E potranno farlo in due modi. Il primo: offrire un certo numero di contenuti gratuiti, scaduti i quali scatteranno micro-pagamenti. Il secondo: selezionare quale articolo sarà gratuito e per quale, al contrario, si dovrà “sganciare”. L’entità dei pagamenti, tutta da definire, sarà a discrezione degli editori. In entrambi i casi, la novità sarà associata ai cosiddetti Istant Articles (che liberoquotidiano.it vi propone da tempo). Di che si tratta? Sono contenuti ottimizzati per gli smartphone pubblicati direttamente su Facebook che vi permettono una lettura molto più rapida e “leggera” (de facto, sono quelli che vi trovate sullo schermo del cellulare quando cliccate su un nostro articolo in cui vi imbattete su Facebook).

Tralasciando i tecnicismi, restano aperte un paio di questioni. Perché Facebook introduce notizie a pagamento? Anche per far cassa, ovvio. I ricavi andranno interamente agli editori, ai giornali, i quali però saranno sovrastimolati a pompare soldi nelle pubblicità sul social, in modo che più persone visualizzino i loro articoli, dunque (si spera) li leggano e in conclusione paghino. Non è però solo questione di pecunia, ma anche di etichetta: il social “tende la mano” agli editori, offrendo un qualche ritorno economico dopo un decennio di accuse e sospetti (il più
comune dei quali è quello di sfavorire contenuti scomodi o poco in linea con le regole della comunità di Zuck). Infine, per il nodo fake news: l’assunto è che facendo pagare le notizie, o parte di esse, possa essere più semplice individuare, segnalare ed espellere le bufale.

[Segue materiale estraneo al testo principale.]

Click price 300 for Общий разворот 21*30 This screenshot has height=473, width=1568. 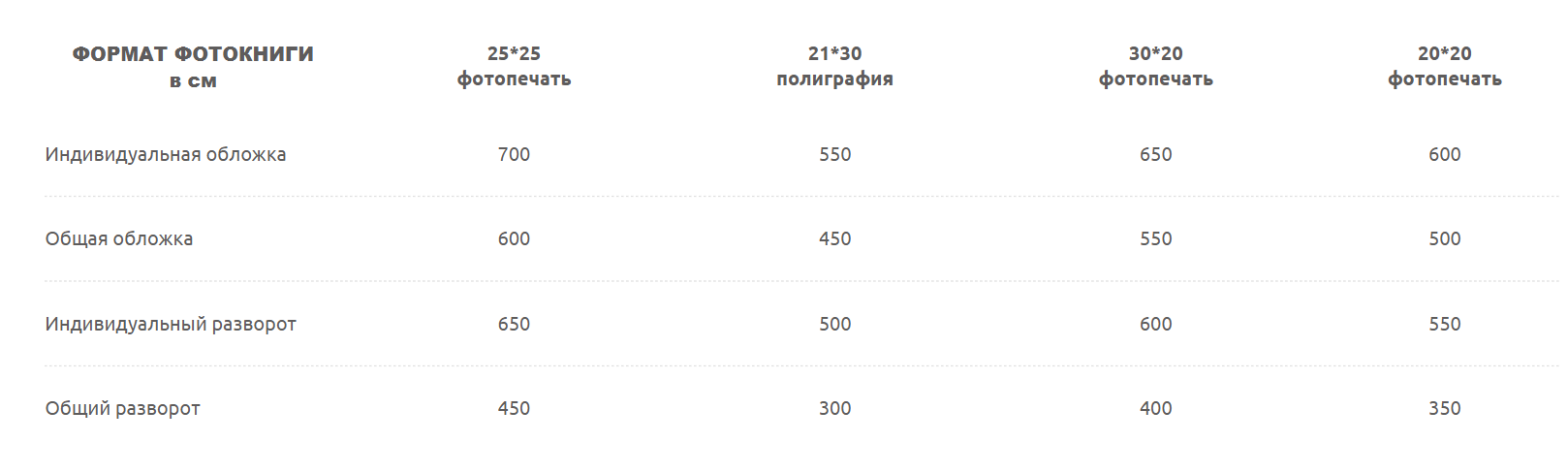coord(834,408)
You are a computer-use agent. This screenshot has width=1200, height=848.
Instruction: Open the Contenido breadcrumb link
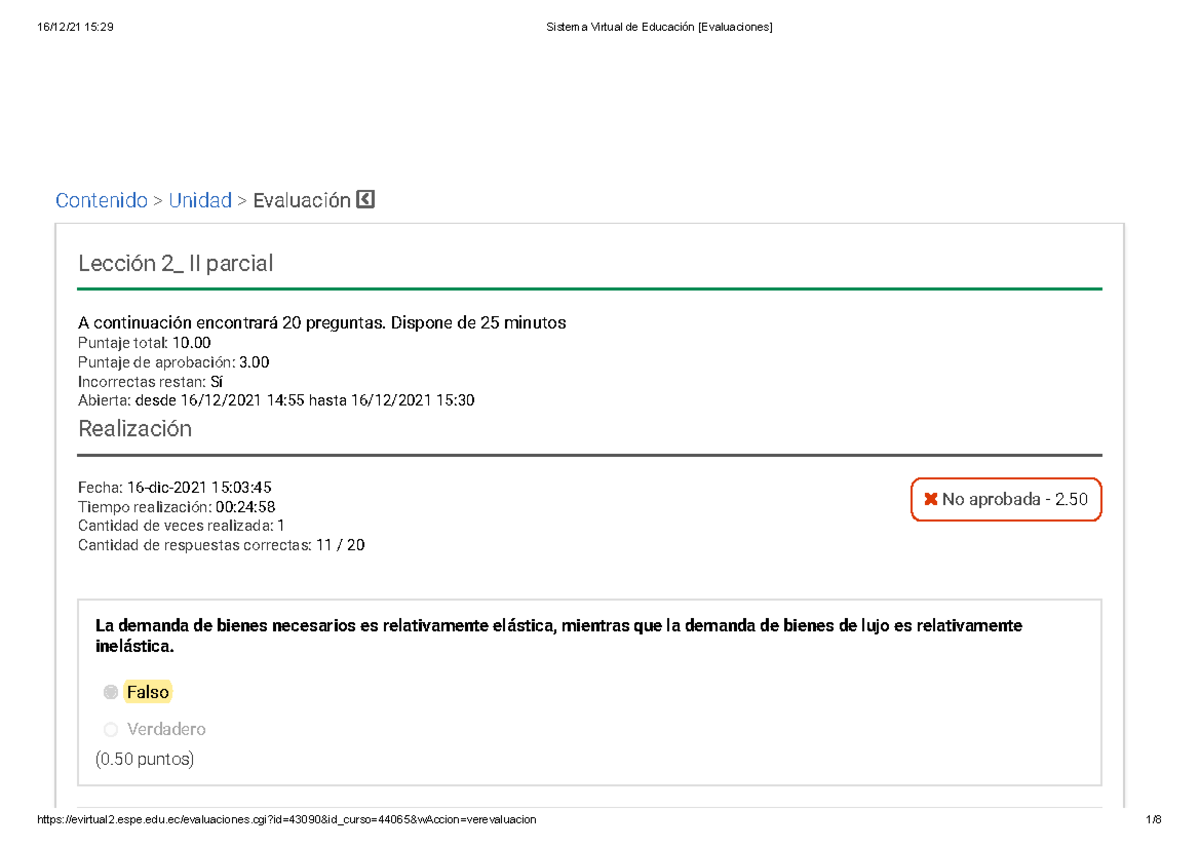pos(101,200)
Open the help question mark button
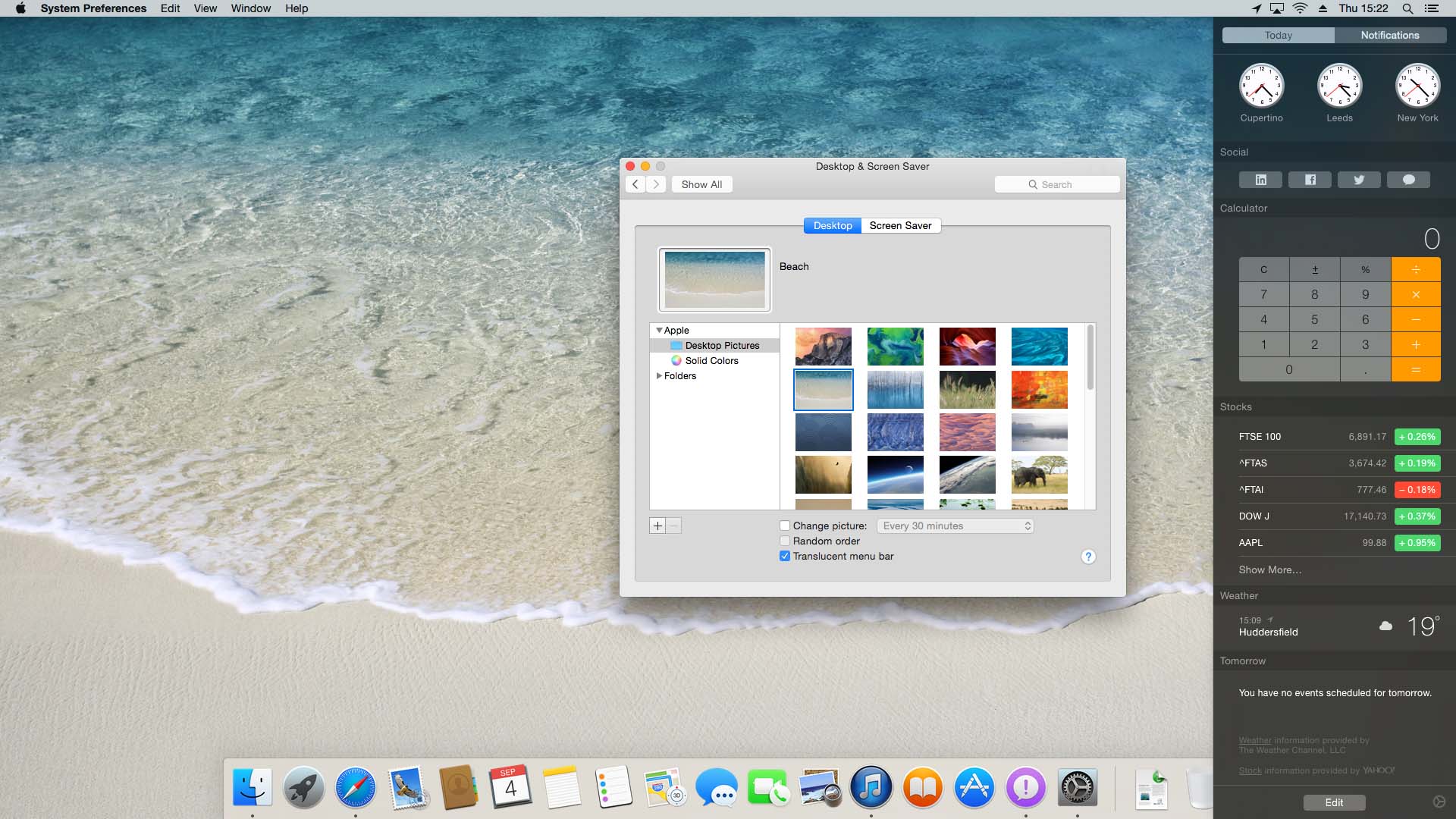1456x819 pixels. pyautogui.click(x=1088, y=557)
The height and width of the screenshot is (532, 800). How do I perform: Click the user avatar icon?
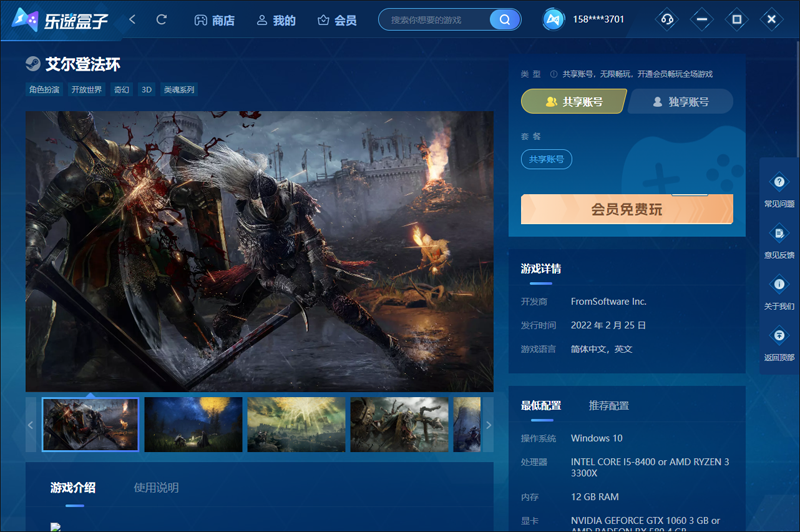(554, 20)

Un sistema tutto da sperimentare, tanto che Alex Hardiman, News Products Lead di Facebook e un passato al New York Times, spiega che la durata della sperimentazione non è stata definita e che, in caso di insuccesso, il piano verrebbe archiviato a tempo record. Un’idea nobile, in linea teorica utile a tutti e per tutto, ma che in ipotesi potrebbe presentare qualche criticità. La prima, tanto banale quanto apparentemente irrisolvibile nell’era di internet: un editore potrebbe lucrare su contenuti di altri. Per intendersi, potrebbe far pagare contenuti ripresi da altre testate: certo, queste verrebbero citate, ma il soldo l’autore originale non lo vedrebbe. La seconda criticità, assai più empirica, riguarda il fatto che Facebook è il tempio del cazzeggio: foto, video, like, calcio, vacanze, gnocca, farsi-i-fatti-altrui. Sicuri che trovandosi in un luogo simile qualcuno sia disposto a pagare una notizia?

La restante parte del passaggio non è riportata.